_Texte à analyser_

******************************

Lorsque nous découvrons un sujet, nous attachons immédiatement une certaine
signification aux mots qui servent à sa formulation. Cette signification, plus
ou moins précise, fait que nous comprenons d’une certaine manière, c’est-à-dire
partiellement, le sujet. Si nous nous en tenions à cette première compréhension,
nous aurions de fortes chances de laisser dans l’ombre toute une partie de la
question.
Il faut donc commencer par chercher toutes les significations que les termes
essentiels du sujet peuvent avoir, c’est-à-dire agrandir exagérément le champ
de la recherche.
Ainsi, dans le sujet « Le propre de l’homme est-il d’avoir une conscience ?
», le mot conscience peut être employé au sens où l’on dit aussi « perdre conscience
» ou bien au sens où l’on parle de « la voix de la conscience ». Dans le premier
sens, la conscience consiste à se rendre compte de la présence du monde ; dans
le second sens, elle est la volonté en nous de bien agir.
Une fois le sujet généralisé par élargissement du sens des mots, il faut le
rétrécir et choisir le sens principal. Il peut n’y en avoir qu’un possible.

******************************

_Données à analyser_
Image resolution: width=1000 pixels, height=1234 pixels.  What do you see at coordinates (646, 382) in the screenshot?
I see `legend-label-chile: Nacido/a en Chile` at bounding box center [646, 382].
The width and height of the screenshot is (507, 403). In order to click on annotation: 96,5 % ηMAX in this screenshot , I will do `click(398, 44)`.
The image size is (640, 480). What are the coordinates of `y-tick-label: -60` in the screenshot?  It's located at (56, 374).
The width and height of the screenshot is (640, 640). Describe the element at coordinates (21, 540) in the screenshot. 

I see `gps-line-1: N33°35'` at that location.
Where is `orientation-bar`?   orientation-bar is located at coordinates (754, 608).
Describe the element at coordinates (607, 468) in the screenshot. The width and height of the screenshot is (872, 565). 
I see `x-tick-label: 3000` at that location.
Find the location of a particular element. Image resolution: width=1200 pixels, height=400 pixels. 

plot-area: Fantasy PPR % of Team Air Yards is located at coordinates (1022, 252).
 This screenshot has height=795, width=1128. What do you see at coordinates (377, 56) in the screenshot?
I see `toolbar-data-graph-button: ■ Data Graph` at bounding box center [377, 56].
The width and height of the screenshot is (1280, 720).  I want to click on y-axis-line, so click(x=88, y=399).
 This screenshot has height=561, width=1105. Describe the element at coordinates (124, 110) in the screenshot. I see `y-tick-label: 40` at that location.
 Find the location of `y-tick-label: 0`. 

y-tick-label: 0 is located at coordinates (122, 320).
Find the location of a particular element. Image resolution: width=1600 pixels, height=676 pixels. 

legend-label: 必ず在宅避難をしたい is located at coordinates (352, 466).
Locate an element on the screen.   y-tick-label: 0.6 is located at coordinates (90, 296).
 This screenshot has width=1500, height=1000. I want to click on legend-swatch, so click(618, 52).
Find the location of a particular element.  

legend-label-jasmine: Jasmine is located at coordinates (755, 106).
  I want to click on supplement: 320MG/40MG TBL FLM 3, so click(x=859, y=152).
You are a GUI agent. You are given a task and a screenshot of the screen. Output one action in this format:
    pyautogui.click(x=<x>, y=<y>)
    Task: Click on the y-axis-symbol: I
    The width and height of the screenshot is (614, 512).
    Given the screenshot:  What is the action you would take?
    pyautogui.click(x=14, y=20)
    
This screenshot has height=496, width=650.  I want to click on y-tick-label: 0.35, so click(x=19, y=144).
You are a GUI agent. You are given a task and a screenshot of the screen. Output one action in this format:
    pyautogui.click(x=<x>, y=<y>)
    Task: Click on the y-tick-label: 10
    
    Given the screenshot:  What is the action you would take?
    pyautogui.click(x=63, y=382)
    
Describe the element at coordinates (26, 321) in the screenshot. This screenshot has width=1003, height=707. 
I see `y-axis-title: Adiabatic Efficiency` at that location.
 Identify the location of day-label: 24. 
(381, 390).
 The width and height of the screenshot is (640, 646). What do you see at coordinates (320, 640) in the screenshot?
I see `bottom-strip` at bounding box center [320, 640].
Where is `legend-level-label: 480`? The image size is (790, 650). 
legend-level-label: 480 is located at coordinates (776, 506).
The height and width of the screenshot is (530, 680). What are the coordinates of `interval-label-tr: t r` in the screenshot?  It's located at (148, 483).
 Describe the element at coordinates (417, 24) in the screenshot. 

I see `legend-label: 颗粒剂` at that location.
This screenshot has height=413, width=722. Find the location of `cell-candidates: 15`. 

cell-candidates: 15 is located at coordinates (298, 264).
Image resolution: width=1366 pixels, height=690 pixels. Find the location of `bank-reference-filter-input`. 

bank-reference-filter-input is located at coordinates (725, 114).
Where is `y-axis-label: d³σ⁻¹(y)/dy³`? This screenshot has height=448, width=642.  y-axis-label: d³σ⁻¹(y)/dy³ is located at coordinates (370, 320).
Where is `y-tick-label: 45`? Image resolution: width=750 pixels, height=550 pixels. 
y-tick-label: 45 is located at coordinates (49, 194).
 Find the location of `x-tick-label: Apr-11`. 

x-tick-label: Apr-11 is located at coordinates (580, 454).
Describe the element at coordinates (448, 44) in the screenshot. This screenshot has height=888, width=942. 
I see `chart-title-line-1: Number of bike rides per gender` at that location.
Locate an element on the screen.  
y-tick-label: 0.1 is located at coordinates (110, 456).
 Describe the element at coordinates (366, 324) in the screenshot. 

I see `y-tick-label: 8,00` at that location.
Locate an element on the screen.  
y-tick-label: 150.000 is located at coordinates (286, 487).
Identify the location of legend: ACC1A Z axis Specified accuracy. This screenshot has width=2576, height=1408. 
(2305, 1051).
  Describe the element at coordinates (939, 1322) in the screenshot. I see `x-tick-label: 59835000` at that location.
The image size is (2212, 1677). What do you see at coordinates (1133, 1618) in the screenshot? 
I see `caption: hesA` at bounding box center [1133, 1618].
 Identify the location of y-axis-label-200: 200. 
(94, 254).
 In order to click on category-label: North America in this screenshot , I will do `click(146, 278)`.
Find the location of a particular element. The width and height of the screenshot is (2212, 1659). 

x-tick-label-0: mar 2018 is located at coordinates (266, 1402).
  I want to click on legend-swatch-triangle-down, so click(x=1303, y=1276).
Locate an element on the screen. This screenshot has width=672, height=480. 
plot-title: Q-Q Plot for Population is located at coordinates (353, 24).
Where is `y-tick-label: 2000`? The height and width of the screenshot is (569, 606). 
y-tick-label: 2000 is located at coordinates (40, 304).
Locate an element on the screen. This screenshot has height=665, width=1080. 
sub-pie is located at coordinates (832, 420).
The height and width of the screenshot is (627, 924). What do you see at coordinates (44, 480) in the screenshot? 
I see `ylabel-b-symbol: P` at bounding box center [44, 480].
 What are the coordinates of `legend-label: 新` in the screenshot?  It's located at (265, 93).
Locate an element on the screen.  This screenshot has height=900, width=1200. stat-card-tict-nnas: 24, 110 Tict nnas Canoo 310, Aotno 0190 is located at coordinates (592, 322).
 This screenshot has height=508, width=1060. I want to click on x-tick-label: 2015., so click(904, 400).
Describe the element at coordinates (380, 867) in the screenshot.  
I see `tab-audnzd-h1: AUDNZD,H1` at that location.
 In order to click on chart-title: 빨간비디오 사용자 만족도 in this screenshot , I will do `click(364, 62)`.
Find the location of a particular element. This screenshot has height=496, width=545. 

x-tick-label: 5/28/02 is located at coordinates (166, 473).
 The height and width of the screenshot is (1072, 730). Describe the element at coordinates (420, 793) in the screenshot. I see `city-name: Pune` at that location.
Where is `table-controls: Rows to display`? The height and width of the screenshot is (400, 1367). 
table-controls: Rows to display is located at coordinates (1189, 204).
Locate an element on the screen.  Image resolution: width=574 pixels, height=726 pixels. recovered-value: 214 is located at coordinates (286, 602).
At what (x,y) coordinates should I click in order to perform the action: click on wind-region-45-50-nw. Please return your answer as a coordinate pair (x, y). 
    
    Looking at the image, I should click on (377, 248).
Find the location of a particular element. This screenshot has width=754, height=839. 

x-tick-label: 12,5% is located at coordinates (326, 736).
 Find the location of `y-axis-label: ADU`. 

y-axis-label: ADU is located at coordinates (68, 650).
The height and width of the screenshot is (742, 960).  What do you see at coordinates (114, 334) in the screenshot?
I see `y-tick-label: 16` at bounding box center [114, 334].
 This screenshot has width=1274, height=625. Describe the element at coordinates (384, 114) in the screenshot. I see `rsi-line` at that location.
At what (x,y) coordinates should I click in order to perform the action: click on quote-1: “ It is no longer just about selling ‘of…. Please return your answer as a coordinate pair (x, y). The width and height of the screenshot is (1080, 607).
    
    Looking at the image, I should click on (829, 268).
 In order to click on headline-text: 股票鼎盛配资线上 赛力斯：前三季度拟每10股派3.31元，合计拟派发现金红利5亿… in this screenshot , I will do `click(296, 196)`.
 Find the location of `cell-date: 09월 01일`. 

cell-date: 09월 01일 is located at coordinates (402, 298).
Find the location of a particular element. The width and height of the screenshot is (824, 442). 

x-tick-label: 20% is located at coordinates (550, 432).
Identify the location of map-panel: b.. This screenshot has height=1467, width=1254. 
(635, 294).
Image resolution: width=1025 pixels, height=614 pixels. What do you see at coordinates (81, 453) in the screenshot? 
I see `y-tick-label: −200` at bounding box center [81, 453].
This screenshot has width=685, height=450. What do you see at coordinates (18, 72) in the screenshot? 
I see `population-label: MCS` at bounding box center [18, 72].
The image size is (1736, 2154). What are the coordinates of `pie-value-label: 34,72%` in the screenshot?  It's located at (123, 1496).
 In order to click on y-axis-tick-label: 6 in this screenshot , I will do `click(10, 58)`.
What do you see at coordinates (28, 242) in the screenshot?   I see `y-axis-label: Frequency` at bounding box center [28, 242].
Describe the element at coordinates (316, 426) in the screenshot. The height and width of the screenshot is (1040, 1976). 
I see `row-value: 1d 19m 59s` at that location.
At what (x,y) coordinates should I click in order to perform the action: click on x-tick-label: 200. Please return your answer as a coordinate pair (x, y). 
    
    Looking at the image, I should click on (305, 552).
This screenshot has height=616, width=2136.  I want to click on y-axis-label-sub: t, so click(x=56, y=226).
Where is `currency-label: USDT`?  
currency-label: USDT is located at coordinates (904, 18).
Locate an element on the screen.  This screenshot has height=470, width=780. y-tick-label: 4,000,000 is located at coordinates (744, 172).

******************************

_Travail à faire_
a) Relevez toutes les expressions que le texte sur l'analyse d'un sujet place entre guillemets.
b) Rédigez la suite du texte sur l'analyse d'un sujet après sa dernière phrase.

_Réponses par consigne_
a)
« Le propre de l'homme est-il d'avoir une conscience ? »
« perdre conscience »
« la voix de la conscience »

b)
Ainsi, dans le sujet « Suis-je ce que j’ai conscience d’être ? », conscience
s’entend seulement au premier sens.
Il se peut que plusieurs sens soient possibles. Vous êtes alors libre de choisir
celui qui vous semble le meilleur, à condition au moins d’évoquer l’autre sens
possible et d’expliquer pourquoi vous l’écartez. Vous pouvez aussi chercher
à traiter les deux sens, sous réserve de les dériver l’un de l’autre :
Dans le sujet « Le propre de l’homme est-il d’avoir une conscience ? », les
deux sens du mot conscience conviennent : le sujet devient donc celui de l’exception
humaine, soit par sa connaissance de lui et du monde, soit par sa moralité,
soit les deux. S’il vous semble que ce qui caractérise l’homme, c’est plutôt
la connaissance, il faudra vous débarrasser du second sens, sa moralité, non
en le passant sous silence, mais en montrant par exemple qu’il découle du premier
: puisque l’homme ne saurait avoir une conscience morale sans avoir conscience
de son existence, il est plus fondamental qu’il ait une conscience en ce sens.
Si au contraire le sujet vous semble plus pertinent sous l’angle de la conscience
morale, il faudra par exemple écarter le premier sens en montrant que la conscience,
dans ce cas, n’est en rien propre à l’homme.
Définir un mot revient souvent à le distinguer d’autres mots. Ainsi, une fois
repérés les termes clefs du sujet, il vous faut chercher plusieurs termes de
sens voisins, afin de les distinguer du terme choisi par l’auteur du sujet.
Il faut lire un sujet comme si chaque mot avait été choisi contre tous ceux
qui ont un sens voisin.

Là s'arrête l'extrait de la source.